Opinion
October 17, 1994
Appeal from the Supreme Court, Queens County (LeVine, J.).
Ordered that the order is reversed, on the law, the motion is granted and the complaint is dismissed insofar as it is asserted against the defendants Foodtown, Big Mel of North Woodmere, Inc., and Melmarkets, Inc., and the cross claims against those defendants are also dismissed; and it is further,
Ordered that the appellants are awarded one bill of costs payable by the defendants-respondents.
It is well settled that liability for injuries sustained by a shopping center patron due to defects in the surface of the shopping center's parking lot attaches to parties in possession or in control of the parking lot (see, Farrar v.
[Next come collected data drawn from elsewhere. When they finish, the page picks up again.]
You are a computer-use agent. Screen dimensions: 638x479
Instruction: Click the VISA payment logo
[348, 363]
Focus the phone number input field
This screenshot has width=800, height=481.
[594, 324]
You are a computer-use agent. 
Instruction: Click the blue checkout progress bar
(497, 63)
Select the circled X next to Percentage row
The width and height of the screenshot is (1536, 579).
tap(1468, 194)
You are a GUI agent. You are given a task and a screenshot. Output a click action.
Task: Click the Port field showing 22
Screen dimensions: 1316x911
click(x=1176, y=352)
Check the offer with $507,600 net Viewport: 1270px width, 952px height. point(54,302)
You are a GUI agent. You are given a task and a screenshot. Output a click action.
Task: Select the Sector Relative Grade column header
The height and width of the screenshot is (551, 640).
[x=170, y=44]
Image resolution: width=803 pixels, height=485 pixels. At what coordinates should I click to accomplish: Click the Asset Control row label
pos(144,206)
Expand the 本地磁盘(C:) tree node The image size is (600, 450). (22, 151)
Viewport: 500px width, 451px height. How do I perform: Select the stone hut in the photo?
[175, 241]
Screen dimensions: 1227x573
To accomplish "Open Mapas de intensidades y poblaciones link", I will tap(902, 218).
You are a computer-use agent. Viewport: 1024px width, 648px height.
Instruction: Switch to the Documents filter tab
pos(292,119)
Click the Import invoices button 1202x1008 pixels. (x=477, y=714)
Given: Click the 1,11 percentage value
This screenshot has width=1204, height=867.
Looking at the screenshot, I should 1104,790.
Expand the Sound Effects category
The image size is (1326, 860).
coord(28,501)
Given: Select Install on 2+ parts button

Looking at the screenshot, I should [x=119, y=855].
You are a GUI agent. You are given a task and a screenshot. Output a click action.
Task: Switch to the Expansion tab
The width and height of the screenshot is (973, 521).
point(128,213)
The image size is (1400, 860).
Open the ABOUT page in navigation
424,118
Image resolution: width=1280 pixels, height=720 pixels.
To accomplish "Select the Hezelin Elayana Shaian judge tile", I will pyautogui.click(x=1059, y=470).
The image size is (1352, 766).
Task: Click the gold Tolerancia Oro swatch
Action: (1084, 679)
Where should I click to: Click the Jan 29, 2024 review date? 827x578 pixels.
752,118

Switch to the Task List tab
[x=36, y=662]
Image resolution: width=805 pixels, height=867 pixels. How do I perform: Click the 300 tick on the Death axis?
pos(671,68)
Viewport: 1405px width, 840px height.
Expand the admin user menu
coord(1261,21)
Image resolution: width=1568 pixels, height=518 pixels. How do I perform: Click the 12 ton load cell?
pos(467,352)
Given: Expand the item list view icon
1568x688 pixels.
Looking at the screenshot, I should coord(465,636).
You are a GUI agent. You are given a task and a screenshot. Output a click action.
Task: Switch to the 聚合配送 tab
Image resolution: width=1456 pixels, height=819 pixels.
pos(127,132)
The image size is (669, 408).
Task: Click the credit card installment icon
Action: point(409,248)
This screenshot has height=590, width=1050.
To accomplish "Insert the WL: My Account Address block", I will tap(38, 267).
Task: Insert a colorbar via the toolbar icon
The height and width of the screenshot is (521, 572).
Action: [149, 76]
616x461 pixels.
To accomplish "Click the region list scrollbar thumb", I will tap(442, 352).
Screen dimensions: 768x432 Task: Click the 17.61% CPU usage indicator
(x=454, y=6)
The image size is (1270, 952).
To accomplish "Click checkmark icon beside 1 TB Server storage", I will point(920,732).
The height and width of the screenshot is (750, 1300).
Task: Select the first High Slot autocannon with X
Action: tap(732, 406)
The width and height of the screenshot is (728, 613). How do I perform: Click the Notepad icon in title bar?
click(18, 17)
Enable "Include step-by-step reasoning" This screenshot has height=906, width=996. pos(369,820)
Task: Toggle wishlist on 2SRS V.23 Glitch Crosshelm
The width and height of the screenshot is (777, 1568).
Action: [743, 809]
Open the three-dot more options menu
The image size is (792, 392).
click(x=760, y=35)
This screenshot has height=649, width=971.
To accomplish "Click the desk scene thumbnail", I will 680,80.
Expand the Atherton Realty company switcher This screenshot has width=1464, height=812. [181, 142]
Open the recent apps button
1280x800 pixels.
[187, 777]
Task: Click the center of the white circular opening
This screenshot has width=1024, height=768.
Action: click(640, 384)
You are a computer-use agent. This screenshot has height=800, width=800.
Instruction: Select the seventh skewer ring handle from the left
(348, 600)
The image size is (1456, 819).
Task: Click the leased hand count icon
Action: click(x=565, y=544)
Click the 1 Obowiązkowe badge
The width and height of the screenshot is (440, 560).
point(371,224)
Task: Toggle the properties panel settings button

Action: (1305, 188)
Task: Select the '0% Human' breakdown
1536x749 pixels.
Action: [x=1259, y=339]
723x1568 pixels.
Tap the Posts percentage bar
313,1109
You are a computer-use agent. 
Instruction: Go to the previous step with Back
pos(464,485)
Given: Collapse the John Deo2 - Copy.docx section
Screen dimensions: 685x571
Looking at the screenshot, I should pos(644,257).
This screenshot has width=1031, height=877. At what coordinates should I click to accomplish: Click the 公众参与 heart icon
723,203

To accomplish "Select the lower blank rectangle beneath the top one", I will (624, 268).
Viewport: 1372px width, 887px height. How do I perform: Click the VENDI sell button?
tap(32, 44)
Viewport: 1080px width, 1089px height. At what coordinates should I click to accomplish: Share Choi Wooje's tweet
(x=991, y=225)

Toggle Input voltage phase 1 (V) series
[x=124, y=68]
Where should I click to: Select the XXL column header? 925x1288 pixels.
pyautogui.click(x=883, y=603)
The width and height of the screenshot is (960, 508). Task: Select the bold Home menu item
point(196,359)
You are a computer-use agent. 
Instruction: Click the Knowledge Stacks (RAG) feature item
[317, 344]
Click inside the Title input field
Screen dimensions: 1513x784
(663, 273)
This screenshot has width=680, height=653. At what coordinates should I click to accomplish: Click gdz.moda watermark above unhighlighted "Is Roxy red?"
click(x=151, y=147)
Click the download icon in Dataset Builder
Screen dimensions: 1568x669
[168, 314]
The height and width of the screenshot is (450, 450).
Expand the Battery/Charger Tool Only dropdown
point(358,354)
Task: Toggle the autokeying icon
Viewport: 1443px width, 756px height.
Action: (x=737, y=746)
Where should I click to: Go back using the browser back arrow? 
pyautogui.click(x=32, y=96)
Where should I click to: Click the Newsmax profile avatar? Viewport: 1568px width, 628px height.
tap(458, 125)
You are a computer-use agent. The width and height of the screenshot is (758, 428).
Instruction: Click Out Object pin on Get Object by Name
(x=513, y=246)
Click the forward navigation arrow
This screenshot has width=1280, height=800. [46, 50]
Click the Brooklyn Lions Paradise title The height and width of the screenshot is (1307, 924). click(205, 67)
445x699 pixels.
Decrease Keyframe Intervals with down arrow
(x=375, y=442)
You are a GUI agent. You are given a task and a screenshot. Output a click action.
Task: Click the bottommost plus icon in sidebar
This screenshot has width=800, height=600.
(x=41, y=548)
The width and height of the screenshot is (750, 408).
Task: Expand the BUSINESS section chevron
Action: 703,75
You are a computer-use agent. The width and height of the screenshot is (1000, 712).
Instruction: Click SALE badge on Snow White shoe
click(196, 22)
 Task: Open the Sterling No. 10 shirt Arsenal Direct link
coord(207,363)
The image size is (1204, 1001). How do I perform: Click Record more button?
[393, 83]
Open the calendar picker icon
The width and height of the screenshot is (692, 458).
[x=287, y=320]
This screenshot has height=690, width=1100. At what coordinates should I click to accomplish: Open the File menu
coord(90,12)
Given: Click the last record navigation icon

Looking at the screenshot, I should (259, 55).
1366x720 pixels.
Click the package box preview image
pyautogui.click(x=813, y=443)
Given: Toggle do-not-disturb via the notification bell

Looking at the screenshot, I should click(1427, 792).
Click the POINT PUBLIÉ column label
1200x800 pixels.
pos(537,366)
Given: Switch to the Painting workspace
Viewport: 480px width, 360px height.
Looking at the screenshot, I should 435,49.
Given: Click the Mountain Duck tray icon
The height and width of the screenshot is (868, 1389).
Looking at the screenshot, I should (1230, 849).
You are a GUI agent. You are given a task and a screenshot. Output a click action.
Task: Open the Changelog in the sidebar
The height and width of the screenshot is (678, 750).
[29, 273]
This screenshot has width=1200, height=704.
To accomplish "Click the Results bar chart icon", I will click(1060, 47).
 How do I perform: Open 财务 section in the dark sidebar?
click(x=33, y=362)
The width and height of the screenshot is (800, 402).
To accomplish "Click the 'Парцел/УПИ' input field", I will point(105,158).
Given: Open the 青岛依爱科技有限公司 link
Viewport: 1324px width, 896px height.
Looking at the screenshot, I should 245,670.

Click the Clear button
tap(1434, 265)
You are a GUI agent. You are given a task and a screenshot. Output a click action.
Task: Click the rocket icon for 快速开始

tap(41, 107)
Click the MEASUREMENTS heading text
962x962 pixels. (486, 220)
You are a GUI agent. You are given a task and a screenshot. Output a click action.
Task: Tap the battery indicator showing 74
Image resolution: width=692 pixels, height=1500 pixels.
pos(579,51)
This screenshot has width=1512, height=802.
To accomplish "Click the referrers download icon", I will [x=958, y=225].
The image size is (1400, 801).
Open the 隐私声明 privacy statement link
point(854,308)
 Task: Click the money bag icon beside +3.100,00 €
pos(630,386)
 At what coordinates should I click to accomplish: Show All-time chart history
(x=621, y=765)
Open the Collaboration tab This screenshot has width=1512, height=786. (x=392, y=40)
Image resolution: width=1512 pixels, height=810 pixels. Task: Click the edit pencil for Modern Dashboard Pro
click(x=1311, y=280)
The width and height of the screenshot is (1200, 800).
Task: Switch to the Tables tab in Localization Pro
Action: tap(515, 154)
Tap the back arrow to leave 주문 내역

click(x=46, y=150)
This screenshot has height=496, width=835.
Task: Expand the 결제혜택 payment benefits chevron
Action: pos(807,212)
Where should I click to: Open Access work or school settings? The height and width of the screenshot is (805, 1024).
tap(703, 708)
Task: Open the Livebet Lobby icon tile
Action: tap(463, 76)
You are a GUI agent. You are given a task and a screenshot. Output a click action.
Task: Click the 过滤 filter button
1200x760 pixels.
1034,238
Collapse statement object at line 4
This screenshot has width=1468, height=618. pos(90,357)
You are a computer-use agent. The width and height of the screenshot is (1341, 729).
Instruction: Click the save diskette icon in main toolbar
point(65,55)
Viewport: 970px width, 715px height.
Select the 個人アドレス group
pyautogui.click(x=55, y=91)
Teicholz, 173 A.D.2d 674). In this case, the appellants are the operators of a supermarket that is located in a shopping center that is owned by the defendant landlords. The appellants established as a matter of law that they did not own, occupy, possess, or put to a special use, the parking lot where the plaintiff Anna Rosato was injured. Thus, they owed her no duty of care to maintain the parking lot, and they of may not be held liable for permitting the existence of the alleged defective condition in the parking lot (see, Feinman v. Cantone, 192 A.D.2d 577; Zadarosni v. F. W. Restauranteurs, 192 A.D.2d 1051; Smith v Fishkill Health-Related Ctr., 184 A.D.2d 963; Dunn v. Reardon, 184 A.D.2d 1064; Turrisi v. Ponderosa, Inc., 179 A.D.2d 956; Shire v. Ferdinando, 161 A.D.2d 573; McGill v. Caldors, Inc., 135 A.D.2d 1041). Bracken, J.P., Lawrence, Santucci and Goldstein, JJ., concur.